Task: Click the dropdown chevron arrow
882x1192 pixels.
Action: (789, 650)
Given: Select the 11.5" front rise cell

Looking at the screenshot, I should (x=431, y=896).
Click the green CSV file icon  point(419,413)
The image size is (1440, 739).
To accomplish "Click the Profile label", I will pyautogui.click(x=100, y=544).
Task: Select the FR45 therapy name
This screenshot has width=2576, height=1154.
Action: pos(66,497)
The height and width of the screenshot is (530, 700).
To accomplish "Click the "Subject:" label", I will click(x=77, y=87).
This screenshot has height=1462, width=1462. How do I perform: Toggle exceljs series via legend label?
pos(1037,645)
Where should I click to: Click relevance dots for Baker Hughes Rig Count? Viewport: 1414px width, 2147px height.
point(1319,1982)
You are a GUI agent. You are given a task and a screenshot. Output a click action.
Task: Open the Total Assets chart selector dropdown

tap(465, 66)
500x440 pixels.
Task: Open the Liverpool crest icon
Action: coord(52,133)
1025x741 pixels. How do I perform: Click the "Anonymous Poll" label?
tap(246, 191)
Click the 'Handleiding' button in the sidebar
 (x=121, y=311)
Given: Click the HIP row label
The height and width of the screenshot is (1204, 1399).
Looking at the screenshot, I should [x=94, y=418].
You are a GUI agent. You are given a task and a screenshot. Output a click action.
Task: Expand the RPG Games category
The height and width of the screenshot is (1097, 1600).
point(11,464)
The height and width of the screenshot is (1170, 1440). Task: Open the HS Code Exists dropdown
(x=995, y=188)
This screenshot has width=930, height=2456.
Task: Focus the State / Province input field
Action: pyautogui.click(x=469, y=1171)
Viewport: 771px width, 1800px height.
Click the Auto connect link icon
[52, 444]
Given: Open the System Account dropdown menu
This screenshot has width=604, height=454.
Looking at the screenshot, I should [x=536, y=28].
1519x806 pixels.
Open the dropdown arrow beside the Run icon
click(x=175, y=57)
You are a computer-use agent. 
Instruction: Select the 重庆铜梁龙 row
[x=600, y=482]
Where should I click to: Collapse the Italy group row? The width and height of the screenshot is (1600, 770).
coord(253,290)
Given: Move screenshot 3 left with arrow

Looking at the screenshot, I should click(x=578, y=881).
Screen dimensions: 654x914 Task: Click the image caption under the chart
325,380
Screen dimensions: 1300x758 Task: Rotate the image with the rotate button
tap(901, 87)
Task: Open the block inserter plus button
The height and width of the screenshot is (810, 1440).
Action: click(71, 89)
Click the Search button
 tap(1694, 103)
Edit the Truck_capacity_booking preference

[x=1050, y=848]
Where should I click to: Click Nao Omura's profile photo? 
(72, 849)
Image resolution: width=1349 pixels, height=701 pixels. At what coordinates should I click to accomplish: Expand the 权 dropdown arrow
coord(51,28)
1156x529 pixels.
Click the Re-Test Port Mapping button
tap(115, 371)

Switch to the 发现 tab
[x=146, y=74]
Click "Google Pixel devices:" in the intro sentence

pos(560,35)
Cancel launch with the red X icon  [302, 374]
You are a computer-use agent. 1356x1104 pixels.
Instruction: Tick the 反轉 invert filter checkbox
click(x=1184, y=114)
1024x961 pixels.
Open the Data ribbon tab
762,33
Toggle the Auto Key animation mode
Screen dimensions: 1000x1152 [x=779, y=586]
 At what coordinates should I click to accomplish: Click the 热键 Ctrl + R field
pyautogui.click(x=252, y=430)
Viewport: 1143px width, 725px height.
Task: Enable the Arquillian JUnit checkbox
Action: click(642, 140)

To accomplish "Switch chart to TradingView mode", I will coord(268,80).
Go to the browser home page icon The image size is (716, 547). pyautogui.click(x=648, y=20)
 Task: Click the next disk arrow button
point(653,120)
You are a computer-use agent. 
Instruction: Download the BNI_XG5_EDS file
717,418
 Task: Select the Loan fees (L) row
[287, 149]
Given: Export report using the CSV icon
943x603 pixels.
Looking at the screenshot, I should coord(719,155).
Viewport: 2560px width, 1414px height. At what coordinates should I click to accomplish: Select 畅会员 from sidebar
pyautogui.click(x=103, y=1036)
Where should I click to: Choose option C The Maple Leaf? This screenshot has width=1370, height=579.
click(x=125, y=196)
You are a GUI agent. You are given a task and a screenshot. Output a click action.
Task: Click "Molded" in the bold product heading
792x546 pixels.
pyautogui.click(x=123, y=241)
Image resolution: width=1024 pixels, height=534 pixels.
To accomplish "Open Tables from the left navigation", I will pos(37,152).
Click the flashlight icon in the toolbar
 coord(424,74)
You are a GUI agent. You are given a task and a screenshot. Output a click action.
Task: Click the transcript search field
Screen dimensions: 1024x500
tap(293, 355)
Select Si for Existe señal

## Exercise
Copy every line of the material above in which the string "size" can be found.

## Reply to the exercise
The image size is (1440, 739).
Go to the browser home page icon The image size is (716, 547). pyautogui.click(x=648, y=20)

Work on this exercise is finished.